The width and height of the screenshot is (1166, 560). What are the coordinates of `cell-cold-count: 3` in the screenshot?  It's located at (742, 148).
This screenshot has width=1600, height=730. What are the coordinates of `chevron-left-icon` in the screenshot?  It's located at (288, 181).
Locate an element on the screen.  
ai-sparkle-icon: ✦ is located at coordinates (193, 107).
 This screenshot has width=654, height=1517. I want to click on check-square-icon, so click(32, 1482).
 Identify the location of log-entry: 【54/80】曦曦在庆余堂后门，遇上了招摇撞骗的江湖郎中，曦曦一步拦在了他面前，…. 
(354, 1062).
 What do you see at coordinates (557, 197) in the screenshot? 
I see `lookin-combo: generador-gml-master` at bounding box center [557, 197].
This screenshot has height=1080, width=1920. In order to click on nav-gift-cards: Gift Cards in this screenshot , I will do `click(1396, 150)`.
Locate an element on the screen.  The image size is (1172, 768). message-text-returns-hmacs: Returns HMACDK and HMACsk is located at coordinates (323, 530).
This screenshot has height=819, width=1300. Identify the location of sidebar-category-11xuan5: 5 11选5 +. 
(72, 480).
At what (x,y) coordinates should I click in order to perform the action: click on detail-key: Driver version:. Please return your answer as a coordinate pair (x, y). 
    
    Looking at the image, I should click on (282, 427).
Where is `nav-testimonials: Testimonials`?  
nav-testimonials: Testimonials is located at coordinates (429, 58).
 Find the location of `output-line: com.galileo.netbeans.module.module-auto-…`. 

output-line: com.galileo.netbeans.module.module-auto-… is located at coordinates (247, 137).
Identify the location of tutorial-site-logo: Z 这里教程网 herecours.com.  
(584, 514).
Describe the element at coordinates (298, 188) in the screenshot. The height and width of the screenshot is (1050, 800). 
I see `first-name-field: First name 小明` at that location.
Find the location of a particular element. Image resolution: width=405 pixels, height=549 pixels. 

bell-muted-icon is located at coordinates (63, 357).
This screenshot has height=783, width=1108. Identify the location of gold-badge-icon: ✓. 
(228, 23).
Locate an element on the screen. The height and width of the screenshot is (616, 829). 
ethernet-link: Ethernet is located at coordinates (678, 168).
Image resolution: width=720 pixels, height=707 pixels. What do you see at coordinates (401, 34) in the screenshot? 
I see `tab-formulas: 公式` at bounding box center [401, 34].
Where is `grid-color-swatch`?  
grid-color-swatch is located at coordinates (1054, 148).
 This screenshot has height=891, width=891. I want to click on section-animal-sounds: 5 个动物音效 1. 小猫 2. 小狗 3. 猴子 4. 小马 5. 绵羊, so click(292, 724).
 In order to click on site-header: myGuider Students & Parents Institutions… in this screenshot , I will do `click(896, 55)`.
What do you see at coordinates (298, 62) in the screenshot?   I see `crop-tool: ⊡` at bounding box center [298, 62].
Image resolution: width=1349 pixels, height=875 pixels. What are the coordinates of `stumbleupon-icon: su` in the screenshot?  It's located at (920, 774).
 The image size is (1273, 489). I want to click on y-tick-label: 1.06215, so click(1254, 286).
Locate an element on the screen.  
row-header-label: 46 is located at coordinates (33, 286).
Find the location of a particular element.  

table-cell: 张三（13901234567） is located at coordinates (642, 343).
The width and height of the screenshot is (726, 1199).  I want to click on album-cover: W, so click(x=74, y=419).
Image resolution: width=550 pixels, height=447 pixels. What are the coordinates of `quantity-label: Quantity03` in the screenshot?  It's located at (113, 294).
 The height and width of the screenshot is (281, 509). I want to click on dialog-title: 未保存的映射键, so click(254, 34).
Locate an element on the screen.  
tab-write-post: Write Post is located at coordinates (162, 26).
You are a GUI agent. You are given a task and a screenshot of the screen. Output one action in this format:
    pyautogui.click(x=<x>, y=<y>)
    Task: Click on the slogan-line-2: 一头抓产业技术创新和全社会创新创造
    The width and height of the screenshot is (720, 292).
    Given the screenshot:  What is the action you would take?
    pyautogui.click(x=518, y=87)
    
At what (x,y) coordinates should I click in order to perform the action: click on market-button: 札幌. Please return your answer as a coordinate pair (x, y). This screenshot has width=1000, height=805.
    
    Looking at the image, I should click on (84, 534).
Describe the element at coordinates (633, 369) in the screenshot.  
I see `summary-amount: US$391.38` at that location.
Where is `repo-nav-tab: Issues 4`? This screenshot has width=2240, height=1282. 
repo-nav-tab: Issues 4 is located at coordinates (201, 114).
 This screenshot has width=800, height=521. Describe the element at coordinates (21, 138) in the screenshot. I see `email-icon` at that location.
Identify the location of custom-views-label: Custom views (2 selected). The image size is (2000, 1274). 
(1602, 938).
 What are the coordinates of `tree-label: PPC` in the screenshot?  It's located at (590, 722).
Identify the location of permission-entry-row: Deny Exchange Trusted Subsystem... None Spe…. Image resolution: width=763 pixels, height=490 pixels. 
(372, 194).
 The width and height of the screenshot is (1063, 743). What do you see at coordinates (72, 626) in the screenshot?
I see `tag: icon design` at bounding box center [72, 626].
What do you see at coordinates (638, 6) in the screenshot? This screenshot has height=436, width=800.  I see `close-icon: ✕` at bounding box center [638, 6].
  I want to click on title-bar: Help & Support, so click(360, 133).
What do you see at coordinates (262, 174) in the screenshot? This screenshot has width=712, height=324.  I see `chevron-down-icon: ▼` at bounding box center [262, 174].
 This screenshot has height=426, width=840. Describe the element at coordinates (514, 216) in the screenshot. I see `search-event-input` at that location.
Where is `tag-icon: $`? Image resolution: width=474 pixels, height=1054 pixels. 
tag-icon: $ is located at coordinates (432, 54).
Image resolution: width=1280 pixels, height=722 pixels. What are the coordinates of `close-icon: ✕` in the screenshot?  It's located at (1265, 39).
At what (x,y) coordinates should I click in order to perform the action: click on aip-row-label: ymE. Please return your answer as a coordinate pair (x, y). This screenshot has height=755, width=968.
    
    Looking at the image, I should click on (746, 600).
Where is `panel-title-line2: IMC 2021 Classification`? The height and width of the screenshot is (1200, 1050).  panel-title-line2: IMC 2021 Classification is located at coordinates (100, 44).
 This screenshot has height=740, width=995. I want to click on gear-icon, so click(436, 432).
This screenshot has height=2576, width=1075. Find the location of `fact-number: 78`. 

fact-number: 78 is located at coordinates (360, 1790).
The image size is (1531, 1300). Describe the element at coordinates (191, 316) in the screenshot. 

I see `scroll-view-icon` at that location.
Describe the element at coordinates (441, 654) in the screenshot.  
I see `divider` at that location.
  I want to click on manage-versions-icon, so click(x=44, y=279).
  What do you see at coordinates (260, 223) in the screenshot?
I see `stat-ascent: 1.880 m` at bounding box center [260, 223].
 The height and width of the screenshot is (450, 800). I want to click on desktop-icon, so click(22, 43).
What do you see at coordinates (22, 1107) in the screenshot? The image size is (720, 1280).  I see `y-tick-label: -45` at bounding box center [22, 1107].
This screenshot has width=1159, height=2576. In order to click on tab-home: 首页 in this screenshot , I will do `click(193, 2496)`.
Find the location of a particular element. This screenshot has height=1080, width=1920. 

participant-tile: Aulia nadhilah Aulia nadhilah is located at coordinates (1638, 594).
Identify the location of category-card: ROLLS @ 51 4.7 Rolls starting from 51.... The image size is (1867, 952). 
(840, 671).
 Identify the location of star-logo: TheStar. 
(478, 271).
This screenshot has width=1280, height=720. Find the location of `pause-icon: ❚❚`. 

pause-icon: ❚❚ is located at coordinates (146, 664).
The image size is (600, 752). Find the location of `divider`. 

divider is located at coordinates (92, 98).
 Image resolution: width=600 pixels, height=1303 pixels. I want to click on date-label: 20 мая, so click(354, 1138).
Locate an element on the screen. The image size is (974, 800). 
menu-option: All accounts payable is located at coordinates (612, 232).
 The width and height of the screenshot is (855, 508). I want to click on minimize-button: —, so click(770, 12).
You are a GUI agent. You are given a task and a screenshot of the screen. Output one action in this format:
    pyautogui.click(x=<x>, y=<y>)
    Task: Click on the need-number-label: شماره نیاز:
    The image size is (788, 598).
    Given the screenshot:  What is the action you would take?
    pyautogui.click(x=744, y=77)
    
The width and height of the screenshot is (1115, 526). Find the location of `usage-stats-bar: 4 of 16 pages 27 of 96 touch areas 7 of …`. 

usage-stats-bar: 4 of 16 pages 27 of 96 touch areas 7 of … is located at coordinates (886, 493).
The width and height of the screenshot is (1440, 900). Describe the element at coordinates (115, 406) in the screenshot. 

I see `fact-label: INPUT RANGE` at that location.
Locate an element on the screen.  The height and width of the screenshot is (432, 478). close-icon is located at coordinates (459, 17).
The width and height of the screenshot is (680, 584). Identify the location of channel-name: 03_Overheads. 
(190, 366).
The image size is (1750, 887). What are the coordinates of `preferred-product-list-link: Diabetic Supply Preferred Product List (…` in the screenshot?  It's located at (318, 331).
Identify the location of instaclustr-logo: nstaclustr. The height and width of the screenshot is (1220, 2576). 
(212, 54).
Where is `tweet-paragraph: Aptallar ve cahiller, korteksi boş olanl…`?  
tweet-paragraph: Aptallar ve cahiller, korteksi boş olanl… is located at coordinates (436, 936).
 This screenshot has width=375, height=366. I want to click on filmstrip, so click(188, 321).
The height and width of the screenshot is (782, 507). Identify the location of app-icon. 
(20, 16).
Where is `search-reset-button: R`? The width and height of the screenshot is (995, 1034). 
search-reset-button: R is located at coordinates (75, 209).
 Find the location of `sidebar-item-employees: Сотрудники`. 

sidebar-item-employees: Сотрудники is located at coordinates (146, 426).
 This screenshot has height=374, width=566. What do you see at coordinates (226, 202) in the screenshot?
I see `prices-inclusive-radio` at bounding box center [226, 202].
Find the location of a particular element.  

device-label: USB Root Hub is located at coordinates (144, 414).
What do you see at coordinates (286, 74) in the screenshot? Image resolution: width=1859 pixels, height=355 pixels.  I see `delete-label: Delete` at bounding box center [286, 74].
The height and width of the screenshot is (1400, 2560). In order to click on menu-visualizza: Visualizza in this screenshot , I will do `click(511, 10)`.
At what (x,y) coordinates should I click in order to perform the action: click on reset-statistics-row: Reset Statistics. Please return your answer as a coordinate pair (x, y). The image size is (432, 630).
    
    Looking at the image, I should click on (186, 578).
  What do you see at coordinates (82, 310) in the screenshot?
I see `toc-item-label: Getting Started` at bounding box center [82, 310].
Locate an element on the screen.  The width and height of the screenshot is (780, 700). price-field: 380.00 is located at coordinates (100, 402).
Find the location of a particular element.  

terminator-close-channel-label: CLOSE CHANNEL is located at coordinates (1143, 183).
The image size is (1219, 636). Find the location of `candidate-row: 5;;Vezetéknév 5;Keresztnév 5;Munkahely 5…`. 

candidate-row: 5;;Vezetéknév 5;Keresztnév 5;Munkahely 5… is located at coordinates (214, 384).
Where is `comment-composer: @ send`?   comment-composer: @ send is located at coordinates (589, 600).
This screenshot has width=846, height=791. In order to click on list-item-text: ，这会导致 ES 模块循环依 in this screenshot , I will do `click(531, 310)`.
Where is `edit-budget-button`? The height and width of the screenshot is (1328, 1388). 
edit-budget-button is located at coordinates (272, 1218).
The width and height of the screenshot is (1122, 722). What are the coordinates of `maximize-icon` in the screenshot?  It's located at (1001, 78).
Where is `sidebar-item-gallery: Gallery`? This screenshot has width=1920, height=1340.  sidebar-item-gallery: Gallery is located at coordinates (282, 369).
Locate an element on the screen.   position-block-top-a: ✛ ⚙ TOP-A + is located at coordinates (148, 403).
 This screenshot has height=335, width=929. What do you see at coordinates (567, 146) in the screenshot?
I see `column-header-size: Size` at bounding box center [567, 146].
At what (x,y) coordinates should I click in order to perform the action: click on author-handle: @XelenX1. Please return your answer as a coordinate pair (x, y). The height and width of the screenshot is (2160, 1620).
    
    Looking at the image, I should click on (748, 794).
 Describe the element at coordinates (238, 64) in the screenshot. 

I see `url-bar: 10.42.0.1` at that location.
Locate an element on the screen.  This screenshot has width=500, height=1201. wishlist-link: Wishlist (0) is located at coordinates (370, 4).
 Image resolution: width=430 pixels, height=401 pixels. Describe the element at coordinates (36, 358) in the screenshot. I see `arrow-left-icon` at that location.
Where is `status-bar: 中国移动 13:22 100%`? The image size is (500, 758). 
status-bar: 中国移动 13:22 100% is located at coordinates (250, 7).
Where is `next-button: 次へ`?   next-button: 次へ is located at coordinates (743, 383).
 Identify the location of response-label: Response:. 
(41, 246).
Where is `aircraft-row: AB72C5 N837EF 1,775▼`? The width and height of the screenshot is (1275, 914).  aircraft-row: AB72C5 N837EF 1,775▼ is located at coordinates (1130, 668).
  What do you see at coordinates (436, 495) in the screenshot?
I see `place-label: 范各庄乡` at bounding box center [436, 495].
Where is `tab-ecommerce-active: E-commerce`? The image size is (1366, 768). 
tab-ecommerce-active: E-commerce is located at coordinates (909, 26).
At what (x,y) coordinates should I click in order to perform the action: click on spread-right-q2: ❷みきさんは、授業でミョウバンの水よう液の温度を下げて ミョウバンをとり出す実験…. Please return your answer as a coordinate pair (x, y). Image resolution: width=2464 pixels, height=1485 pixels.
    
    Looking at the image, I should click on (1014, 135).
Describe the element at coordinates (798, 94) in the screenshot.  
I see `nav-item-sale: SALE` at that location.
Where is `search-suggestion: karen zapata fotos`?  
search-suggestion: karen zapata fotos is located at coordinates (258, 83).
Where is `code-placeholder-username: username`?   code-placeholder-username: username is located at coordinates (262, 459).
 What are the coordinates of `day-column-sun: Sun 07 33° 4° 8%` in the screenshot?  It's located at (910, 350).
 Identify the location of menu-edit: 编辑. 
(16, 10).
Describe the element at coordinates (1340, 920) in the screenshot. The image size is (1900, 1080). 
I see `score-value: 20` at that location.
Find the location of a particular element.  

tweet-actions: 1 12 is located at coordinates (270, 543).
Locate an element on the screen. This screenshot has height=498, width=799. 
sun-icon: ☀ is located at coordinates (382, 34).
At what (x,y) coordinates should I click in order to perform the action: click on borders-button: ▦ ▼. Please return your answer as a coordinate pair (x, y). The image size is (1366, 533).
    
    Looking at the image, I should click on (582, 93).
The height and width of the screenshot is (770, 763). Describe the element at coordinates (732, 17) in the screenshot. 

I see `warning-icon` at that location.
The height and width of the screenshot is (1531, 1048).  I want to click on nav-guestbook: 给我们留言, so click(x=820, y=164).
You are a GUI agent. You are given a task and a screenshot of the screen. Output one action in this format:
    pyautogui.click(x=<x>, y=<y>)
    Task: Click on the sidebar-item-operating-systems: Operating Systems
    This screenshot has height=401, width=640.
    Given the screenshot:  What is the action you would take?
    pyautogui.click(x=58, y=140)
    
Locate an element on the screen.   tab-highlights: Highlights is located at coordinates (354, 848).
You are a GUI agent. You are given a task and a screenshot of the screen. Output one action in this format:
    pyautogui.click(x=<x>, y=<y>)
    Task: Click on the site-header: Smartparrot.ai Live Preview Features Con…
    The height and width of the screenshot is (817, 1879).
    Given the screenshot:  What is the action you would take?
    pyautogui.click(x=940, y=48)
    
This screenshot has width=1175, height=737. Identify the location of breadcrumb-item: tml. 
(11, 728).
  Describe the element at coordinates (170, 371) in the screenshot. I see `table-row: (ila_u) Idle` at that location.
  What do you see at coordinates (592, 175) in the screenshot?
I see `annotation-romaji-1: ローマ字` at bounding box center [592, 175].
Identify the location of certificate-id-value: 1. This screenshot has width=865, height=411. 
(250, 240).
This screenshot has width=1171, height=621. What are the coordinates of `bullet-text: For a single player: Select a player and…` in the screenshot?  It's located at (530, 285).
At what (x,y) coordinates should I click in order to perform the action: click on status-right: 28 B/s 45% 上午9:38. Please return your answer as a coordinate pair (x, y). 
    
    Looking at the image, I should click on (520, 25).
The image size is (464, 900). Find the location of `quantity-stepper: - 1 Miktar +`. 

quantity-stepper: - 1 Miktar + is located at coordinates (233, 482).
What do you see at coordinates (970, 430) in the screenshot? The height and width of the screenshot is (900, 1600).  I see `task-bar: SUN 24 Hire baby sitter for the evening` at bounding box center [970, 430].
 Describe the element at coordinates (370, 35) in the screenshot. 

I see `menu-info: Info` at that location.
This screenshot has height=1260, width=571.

**Task item**
Please copy out the rows from the line with "coordinates (459, 17)." to the line with "search-reset-button: R is", character for character, with both of those lines included.

**Response area**
Locate an element on the screen.  The height and width of the screenshot is (432, 478). close-icon is located at coordinates (459, 17).
The width and height of the screenshot is (680, 584). Identify the location of channel-name: 03_Overheads. 
(190, 366).
The image size is (1750, 887). What are the coordinates of `preferred-product-list-link: Diabetic Supply Preferred Product List (…` in the screenshot?  It's located at (318, 331).
Identify the location of instaclustr-logo: nstaclustr. The height and width of the screenshot is (1220, 2576). 
(212, 54).
Where is `tweet-paragraph: Aptallar ve cahiller, korteksi boş olanl…`?  
tweet-paragraph: Aptallar ve cahiller, korteksi boş olanl… is located at coordinates (436, 936).
 This screenshot has width=375, height=366. I want to click on filmstrip, so click(188, 321).
The height and width of the screenshot is (782, 507). Identify the location of app-icon. 
(20, 16).
Where is `search-reset-button: R`? The width and height of the screenshot is (995, 1034). 
search-reset-button: R is located at coordinates (75, 209).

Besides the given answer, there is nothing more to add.